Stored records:
+===+
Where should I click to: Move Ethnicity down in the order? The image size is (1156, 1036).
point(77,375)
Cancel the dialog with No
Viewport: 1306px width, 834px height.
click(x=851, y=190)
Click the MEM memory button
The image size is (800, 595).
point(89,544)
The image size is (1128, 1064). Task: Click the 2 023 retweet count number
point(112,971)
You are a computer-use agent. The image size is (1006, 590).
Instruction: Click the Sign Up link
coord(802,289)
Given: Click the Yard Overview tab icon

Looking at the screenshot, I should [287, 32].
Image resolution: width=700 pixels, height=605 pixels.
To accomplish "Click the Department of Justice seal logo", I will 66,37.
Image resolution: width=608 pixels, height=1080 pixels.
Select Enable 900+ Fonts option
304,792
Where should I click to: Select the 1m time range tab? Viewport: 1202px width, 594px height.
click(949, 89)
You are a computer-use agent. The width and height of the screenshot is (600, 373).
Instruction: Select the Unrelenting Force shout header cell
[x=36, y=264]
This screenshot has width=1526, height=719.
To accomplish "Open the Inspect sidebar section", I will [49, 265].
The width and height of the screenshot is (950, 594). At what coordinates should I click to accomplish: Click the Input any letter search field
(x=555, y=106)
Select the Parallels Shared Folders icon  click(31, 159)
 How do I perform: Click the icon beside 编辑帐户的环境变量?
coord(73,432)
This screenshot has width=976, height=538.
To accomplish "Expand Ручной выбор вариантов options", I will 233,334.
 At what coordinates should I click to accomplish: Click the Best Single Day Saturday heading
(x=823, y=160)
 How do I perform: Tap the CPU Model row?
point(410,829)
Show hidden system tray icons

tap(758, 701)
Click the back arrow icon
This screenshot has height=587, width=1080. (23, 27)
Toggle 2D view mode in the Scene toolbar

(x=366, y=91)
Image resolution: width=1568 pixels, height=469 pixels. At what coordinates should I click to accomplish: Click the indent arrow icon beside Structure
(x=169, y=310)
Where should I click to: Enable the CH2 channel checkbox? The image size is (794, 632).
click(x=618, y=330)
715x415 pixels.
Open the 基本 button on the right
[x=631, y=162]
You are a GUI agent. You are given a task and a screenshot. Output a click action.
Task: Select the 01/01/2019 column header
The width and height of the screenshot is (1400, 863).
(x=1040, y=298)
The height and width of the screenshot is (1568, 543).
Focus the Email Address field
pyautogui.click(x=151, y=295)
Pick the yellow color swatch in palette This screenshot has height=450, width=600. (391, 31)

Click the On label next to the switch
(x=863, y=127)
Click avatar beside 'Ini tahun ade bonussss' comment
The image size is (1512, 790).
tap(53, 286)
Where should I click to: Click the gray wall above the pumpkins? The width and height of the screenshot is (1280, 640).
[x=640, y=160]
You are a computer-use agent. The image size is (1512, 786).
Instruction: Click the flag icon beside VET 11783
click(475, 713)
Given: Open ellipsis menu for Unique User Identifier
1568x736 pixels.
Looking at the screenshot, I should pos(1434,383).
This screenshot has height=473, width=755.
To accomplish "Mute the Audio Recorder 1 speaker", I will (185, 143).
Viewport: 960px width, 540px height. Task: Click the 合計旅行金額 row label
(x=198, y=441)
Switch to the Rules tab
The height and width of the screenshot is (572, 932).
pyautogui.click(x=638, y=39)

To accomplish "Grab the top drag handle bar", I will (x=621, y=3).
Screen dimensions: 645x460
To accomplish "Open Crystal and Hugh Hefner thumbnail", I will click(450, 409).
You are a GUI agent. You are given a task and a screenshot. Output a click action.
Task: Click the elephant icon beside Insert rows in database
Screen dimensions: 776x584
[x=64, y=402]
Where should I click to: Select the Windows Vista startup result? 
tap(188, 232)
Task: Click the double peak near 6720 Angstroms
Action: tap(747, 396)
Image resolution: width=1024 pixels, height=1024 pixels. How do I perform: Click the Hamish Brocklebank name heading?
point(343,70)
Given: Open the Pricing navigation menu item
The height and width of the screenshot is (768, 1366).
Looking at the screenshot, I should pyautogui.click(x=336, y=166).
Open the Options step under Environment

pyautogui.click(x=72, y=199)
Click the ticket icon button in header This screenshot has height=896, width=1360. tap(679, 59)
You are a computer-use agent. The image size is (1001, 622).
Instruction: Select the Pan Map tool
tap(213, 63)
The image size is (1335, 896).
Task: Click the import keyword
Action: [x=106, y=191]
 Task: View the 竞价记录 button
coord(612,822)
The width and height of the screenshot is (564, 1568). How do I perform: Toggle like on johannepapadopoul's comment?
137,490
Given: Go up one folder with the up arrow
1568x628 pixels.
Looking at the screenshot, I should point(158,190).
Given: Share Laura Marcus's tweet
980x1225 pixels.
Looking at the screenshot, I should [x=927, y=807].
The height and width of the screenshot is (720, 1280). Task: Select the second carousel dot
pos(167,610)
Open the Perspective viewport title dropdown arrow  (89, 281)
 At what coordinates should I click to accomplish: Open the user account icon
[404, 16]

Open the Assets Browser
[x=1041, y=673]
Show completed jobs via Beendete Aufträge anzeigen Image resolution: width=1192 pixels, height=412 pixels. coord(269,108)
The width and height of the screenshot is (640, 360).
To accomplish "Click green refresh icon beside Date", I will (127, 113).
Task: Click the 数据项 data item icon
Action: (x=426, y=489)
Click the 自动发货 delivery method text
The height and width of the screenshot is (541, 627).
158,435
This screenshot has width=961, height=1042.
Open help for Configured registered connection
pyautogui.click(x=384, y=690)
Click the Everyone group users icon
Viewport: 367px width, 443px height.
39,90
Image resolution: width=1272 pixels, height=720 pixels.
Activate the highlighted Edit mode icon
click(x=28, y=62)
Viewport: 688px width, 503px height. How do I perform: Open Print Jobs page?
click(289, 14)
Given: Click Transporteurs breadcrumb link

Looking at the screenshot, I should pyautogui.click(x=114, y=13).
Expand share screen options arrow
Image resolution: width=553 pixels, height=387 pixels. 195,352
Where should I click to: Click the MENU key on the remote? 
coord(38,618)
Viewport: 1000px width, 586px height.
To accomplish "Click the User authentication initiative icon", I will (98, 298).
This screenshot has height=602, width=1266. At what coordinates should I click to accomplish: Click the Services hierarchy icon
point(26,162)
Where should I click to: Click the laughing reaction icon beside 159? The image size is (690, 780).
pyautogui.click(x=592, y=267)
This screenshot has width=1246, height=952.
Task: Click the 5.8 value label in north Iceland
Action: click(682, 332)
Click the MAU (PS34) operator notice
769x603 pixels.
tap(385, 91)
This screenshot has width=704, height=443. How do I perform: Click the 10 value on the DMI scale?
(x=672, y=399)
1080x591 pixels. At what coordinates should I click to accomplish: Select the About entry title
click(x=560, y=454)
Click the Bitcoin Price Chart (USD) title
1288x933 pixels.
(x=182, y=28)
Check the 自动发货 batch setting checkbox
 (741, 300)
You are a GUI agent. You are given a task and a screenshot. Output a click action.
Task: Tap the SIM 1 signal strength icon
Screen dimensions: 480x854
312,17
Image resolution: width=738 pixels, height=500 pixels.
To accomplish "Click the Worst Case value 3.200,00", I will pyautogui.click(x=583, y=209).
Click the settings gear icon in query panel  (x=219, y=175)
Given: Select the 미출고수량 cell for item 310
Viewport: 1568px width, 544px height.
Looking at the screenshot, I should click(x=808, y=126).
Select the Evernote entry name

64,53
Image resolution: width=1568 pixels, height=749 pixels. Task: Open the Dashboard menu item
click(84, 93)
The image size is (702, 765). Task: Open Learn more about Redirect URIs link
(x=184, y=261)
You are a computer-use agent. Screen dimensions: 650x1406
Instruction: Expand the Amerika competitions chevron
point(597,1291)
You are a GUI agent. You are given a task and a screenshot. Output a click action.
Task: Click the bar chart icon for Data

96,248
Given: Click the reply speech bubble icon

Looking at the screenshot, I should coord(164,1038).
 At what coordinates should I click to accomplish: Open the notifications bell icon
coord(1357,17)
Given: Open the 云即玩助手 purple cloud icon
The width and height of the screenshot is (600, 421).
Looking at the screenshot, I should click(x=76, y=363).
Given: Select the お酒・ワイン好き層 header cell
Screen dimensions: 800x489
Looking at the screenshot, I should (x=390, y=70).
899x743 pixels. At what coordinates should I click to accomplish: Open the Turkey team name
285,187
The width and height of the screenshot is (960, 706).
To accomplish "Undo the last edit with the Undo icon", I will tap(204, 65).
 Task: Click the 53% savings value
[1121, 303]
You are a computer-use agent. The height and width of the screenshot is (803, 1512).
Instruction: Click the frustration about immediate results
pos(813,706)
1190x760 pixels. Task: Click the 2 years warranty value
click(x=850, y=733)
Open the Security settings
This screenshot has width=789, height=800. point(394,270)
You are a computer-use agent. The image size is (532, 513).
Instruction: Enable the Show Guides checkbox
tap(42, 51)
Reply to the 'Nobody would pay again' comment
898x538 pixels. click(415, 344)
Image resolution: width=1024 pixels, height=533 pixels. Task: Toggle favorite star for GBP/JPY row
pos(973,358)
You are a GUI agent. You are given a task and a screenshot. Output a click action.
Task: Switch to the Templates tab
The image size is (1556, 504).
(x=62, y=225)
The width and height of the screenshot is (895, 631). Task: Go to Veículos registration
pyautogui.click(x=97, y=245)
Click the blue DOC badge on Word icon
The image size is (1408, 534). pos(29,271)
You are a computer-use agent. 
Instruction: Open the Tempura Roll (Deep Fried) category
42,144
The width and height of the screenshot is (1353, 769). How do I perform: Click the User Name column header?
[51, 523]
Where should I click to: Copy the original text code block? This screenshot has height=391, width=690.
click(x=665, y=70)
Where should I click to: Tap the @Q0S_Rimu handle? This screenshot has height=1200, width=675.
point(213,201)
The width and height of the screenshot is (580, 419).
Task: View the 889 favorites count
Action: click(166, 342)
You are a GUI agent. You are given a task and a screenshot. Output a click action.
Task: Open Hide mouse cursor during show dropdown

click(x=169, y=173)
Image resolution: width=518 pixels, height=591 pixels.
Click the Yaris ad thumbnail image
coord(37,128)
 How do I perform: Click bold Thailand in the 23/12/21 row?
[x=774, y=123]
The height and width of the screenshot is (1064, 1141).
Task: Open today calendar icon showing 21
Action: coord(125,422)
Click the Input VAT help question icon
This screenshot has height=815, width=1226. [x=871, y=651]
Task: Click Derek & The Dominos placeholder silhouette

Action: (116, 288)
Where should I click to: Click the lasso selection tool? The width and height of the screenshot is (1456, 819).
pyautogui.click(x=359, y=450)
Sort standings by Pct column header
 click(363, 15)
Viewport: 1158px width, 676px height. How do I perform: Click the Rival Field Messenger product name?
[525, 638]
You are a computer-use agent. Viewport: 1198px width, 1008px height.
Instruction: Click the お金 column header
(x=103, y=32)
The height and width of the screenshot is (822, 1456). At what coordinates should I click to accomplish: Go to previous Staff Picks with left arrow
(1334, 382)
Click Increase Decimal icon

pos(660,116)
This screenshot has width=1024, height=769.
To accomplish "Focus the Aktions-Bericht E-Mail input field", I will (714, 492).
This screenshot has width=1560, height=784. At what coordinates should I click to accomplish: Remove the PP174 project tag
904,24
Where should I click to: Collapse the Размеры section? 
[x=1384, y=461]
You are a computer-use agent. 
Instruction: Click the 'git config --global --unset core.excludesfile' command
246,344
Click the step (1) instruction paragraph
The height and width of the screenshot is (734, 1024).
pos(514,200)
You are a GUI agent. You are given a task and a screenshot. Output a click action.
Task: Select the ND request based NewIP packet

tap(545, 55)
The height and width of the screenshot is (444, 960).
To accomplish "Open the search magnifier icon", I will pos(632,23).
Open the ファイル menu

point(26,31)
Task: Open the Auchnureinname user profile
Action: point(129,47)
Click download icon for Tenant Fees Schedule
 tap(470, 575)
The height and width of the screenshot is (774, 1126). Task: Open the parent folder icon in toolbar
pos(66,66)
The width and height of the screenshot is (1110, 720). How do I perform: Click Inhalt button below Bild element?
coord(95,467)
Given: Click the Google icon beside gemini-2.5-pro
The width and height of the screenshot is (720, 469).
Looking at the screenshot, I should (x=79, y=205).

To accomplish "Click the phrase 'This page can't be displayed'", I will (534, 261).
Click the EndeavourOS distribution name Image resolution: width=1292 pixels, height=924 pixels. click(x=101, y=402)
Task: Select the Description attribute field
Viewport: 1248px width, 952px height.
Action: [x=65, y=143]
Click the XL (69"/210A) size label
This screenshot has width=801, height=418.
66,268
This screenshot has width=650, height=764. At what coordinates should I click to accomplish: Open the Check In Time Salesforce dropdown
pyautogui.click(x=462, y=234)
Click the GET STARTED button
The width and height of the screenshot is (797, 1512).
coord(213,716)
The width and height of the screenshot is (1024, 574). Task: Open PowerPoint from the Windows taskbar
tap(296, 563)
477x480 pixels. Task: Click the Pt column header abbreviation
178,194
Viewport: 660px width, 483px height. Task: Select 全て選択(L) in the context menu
+===+
__Aim of the task__
Lines that include the word "computer" are to be extracted from the data above.

__Solution below__
You are a computer-use agent. The image size is (1006, 590).
You are a computer-use agent. The width and height of the screenshot is (600, 373).
You are a computer-use agent. The image size is (1512, 786).
You are a computer-use agent. The image size is (1001, 622).
You are a computer-use agent. Screen dimensions: 650x1406
You are a computer-use agent. The height and width of the screenshot is (803, 1512).
You are a computer-use agent. The image size is (532, 513).
You are a computer-use agent. 
You are a computer-use agent. Viewport: 1198px width, 1008px height.
You are a computer-use agent. 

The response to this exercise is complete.